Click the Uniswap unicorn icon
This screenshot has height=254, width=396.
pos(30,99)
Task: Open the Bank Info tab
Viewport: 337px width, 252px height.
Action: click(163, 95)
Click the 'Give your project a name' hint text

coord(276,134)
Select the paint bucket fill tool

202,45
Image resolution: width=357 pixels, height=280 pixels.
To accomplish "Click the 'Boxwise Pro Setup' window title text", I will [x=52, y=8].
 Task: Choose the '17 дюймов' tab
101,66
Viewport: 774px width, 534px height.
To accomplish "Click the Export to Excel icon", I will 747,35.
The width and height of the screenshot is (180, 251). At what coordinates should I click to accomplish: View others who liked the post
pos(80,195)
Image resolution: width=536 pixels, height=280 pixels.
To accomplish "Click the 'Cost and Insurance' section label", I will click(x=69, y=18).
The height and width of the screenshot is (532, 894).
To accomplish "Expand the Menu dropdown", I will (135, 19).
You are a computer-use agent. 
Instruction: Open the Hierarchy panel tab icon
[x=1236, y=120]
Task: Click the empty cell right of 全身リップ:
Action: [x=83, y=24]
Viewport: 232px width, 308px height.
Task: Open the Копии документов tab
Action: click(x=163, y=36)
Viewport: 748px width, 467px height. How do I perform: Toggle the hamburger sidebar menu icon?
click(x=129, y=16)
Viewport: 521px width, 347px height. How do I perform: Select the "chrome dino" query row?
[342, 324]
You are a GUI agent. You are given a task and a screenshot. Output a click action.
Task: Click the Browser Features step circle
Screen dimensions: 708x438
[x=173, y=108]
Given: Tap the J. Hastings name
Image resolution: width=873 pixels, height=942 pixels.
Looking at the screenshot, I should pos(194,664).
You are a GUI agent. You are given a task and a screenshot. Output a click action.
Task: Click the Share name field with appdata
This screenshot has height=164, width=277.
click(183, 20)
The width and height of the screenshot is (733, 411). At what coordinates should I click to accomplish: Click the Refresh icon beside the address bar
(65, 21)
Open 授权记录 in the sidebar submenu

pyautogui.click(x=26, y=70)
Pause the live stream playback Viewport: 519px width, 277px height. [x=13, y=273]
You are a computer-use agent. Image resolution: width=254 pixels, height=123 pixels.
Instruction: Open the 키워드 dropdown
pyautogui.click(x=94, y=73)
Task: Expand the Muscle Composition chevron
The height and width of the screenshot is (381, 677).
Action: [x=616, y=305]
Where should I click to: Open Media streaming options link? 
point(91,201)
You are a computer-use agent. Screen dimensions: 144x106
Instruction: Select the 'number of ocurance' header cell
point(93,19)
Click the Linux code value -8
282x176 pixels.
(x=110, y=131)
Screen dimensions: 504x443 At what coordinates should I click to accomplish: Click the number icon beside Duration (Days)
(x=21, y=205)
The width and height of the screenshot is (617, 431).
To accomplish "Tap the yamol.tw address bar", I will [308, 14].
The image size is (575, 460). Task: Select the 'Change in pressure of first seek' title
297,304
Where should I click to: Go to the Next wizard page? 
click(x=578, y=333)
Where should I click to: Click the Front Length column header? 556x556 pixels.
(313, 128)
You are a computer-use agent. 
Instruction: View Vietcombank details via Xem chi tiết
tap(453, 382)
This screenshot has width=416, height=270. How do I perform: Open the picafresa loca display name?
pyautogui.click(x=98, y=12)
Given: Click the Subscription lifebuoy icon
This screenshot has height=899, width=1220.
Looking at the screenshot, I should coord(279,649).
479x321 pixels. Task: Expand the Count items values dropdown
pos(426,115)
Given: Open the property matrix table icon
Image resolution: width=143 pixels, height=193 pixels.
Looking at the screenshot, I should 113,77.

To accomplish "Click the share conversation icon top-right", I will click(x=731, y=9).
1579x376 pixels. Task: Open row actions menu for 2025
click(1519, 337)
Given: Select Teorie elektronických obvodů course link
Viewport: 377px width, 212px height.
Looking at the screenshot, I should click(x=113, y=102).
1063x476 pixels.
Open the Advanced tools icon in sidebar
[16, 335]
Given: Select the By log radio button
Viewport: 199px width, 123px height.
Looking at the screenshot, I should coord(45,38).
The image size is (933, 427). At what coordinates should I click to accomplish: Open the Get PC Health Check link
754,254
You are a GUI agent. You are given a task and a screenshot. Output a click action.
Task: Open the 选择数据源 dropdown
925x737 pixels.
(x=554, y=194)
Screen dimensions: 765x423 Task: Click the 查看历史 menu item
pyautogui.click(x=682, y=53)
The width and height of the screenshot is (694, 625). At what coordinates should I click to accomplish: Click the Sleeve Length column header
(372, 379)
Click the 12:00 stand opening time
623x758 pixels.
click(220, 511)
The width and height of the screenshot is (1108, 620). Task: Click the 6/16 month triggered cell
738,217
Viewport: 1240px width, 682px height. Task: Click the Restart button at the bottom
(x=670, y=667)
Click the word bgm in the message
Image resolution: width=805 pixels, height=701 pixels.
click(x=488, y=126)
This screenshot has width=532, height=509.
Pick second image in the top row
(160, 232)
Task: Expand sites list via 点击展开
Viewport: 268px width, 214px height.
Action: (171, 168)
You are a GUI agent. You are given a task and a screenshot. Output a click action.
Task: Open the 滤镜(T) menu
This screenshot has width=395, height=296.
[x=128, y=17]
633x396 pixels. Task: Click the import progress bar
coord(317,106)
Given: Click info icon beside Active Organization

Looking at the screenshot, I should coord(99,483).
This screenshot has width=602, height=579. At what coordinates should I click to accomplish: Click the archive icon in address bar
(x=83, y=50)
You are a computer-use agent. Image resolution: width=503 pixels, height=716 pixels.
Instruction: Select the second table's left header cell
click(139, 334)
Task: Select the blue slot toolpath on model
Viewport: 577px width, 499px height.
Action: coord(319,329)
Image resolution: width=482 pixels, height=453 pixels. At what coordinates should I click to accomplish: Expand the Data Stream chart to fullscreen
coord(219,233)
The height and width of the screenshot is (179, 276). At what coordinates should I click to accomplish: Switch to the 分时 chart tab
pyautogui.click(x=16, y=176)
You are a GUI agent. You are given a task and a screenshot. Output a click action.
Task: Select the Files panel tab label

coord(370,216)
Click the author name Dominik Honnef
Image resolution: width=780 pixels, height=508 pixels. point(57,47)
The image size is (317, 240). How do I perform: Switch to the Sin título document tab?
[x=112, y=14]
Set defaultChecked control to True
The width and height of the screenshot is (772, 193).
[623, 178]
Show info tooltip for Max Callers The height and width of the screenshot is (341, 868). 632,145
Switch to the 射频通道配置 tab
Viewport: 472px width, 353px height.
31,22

◆ **ABOUT THIS TASK**: Would you please reproduce the entries above word for word?

◆ **WRITTEN SOLUTION**:
Click the Uniswap unicorn icon
This screenshot has height=254, width=396.
pos(30,99)
Task: Open the Bank Info tab
Viewport: 337px width, 252px height.
Action: click(163, 95)
Click the 'Give your project a name' hint text

coord(276,134)
Select the paint bucket fill tool

202,45
Image resolution: width=357 pixels, height=280 pixels.
To accomplish "Click the 'Boxwise Pro Setup' window title text", I will [x=52, y=8].
 Task: Choose the '17 дюймов' tab
101,66
Viewport: 774px width, 534px height.
To accomplish "Click the Export to Excel icon", I will 747,35.
The width and height of the screenshot is (180, 251). At what coordinates should I click to accomplish: View others who liked the post
pos(80,195)
Image resolution: width=536 pixels, height=280 pixels.
To accomplish "Click the 'Cost and Insurance' section label", I will click(x=69, y=18).
The height and width of the screenshot is (532, 894).
To accomplish "Expand the Menu dropdown", I will (135, 19).
You are a computer-use agent. 
Instruction: Open the Hierarchy panel tab icon
[x=1236, y=120]
Task: Click the empty cell right of 全身リップ:
Action: [x=83, y=24]
Viewport: 232px width, 308px height.
Task: Open the Копии документов tab
Action: click(x=163, y=36)
Viewport: 748px width, 467px height. How do I perform: Toggle the hamburger sidebar menu icon?
click(x=129, y=16)
Viewport: 521px width, 347px height. How do I perform: Select the "chrome dino" query row?
[342, 324]
You are a GUI agent. You are given a task and a screenshot. Output a click action.
Task: Click the Browser Features step circle
Screen dimensions: 708x438
[x=173, y=108]
Given: Tap the J. Hastings name
Image resolution: width=873 pixels, height=942 pixels.
Looking at the screenshot, I should pos(194,664).
You are a GUI agent. You are given a task and a screenshot. Output a click action.
Task: Click the Share name field with appdata
This screenshot has height=164, width=277.
click(183, 20)
The width and height of the screenshot is (733, 411). At what coordinates should I click to accomplish: Click the Refresh icon beside the address bar
(65, 21)
Open 授权记录 in the sidebar submenu

pyautogui.click(x=26, y=70)
Pause the live stream playback Viewport: 519px width, 277px height. [x=13, y=273]
You are a computer-use agent. Image resolution: width=254 pixels, height=123 pixels.
Instruction: Open the 키워드 dropdown
pyautogui.click(x=94, y=73)
Task: Expand the Muscle Composition chevron
The height and width of the screenshot is (381, 677).
Action: [x=616, y=305]
Where should I click to: Open Media streaming options link? 
point(91,201)
You are a computer-use agent. Screen dimensions: 144x106
Instruction: Select the 'number of ocurance' header cell
point(93,19)
Click the Linux code value -8
282x176 pixels.
(x=110, y=131)
Screen dimensions: 504x443 At what coordinates should I click to accomplish: Click the number icon beside Duration (Days)
(x=21, y=205)
The width and height of the screenshot is (617, 431).
To accomplish "Tap the yamol.tw address bar", I will [308, 14].
The image size is (575, 460). Task: Select the 'Change in pressure of first seek' title
297,304
Where should I click to: Go to the Next wizard page? 
click(x=578, y=333)
Where should I click to: Click the Front Length column header? 556x556 pixels.
(313, 128)
You are a computer-use agent. 
Instruction: View Vietcombank details via Xem chi tiết
tap(453, 382)
This screenshot has width=416, height=270. How do I perform: Open the picafresa loca display name?
pyautogui.click(x=98, y=12)
Given: Click the Subscription lifebuoy icon
This screenshot has height=899, width=1220.
Looking at the screenshot, I should coord(279,649).
479x321 pixels. Task: Expand the Count items values dropdown
pos(426,115)
Given: Open the property matrix table icon
Image resolution: width=143 pixels, height=193 pixels.
Looking at the screenshot, I should 113,77.

To accomplish "Click the share conversation icon top-right", I will click(x=731, y=9).
1579x376 pixels. Task: Open row actions menu for 2025
click(1519, 337)
Given: Select Teorie elektronických obvodů course link
Viewport: 377px width, 212px height.
Looking at the screenshot, I should click(x=113, y=102).
1063x476 pixels.
Open the Advanced tools icon in sidebar
[16, 335]
Given: Select the By log radio button
Viewport: 199px width, 123px height.
Looking at the screenshot, I should coord(45,38).
The image size is (933, 427). At what coordinates should I click to accomplish: Open the Get PC Health Check link
754,254
You are a GUI agent. You are given a task and a screenshot. Output a click action.
Task: Open the 选择数据源 dropdown
925x737 pixels.
(x=554, y=194)
Screen dimensions: 765x423 Task: Click the 查看历史 menu item
pyautogui.click(x=682, y=53)
The width and height of the screenshot is (694, 625). At what coordinates should I click to accomplish: Click the Sleeve Length column header
(372, 379)
Click the 12:00 stand opening time
623x758 pixels.
click(220, 511)
The width and height of the screenshot is (1108, 620). Task: Click the 6/16 month triggered cell
738,217
Viewport: 1240px width, 682px height. Task: Click the Restart button at the bottom
(x=670, y=667)
Click the word bgm in the message
Image resolution: width=805 pixels, height=701 pixels.
click(x=488, y=126)
This screenshot has width=532, height=509.
Pick second image in the top row
(160, 232)
Task: Expand sites list via 点击展开
Viewport: 268px width, 214px height.
Action: (171, 168)
You are a GUI agent. You are given a task and a screenshot. Output a click action.
Task: Open the 滤镜(T) menu
This screenshot has width=395, height=296.
[x=128, y=17]
633x396 pixels. Task: Click the import progress bar
coord(317,106)
Given: Click info icon beside Active Organization

Looking at the screenshot, I should coord(99,483).
This screenshot has width=602, height=579. At what coordinates should I click to accomplish: Click the archive icon in address bar
(x=83, y=50)
You are a computer-use agent. Image resolution: width=503 pixels, height=716 pixels.
Instruction: Select the second table's left header cell
click(139, 334)
Task: Select the blue slot toolpath on model
Viewport: 577px width, 499px height.
Action: coord(319,329)
Image resolution: width=482 pixels, height=453 pixels. At what coordinates should I click to accomplish: Expand the Data Stream chart to fullscreen
coord(219,233)
The height and width of the screenshot is (179, 276). At what coordinates should I click to accomplish: Switch to the 分时 chart tab
pyautogui.click(x=16, y=176)
You are a GUI agent. You are given a task and a screenshot. Output a click action.
Task: Select the Files panel tab label

coord(370,216)
Click the author name Dominik Honnef
Image resolution: width=780 pixels, height=508 pixels. point(57,47)
The image size is (317, 240). How do I perform: Switch to the Sin título document tab?
[x=112, y=14]
Set defaultChecked control to True
The width and height of the screenshot is (772, 193).
[623, 178]
Show info tooltip for Max Callers The height and width of the screenshot is (341, 868). 632,145
Switch to the 射频通道配置 tab
Viewport: 472px width, 353px height.
31,22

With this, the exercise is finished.